A very special natural area
This newly preserved tract is a unique forest, with some trees nearly 200 years old. Longleaf forests are a unique ecosystem home to a suite of endemic species, and dry longleaf pine forests are extremely rare in the North Carolina Piedmont. Some animals who call this special place home include spotted salamanders, timber rattlesnake, and Kentucky warbler.
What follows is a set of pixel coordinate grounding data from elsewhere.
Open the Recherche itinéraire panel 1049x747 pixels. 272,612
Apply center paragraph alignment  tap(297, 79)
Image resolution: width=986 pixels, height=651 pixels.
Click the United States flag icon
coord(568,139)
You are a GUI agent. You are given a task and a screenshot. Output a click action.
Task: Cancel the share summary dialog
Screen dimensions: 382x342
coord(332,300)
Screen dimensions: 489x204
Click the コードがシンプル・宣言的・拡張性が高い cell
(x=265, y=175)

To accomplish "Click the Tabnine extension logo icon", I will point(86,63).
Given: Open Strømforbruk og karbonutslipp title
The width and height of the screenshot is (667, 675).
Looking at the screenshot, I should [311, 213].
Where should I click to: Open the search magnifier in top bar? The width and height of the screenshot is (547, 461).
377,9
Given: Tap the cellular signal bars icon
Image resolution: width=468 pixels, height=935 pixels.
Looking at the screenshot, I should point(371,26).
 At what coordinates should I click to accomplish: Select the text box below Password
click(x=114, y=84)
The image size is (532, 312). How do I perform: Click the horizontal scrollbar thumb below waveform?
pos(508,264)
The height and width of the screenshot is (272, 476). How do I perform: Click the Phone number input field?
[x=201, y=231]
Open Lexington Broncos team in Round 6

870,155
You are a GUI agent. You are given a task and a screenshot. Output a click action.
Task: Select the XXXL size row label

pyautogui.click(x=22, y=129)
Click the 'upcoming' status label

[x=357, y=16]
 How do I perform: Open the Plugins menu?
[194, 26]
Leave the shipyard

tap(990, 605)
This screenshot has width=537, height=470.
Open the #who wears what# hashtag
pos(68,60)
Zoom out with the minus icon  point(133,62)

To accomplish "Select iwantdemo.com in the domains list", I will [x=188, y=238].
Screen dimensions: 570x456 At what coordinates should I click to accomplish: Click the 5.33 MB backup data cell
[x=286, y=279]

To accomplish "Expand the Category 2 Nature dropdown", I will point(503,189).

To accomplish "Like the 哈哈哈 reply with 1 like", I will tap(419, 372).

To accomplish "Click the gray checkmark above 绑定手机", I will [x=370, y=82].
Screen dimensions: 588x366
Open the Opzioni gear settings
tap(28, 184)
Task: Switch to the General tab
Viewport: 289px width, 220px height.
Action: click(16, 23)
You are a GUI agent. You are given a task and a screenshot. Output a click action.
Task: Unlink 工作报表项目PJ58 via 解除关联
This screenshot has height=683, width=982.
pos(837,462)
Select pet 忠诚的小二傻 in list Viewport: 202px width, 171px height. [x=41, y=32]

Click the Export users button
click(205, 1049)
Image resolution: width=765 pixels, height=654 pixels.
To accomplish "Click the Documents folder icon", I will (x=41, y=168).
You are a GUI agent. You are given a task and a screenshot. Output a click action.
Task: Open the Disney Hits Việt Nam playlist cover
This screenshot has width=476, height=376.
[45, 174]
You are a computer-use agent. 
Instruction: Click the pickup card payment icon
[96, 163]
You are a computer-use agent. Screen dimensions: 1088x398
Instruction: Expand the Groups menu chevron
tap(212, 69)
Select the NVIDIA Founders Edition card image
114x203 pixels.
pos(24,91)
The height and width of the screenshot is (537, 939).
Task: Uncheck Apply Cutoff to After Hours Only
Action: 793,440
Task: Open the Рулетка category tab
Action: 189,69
The property was previously owned by the late Margaret Nichols, who loved the longleaf pines and would not let them be cut down. She was a naturalist and knew the importance of longleaf forests for wildlife. Many years ago, a person could ride from that property all the way to Fayetteville and never be out from under the shade of a longleaf pine.
The work of many partners
The N.C. Zoo acquired half of the 116-acre property, and The LandTrust for Central North Carolina purchased the other half.
How the area will be used
The zoo has been working to buy the property through its Plant Conservation Program, part of the state-owned facility's mission to provide recreational and education opportunities for North Carolina residents while also preserving space for native plants and animals.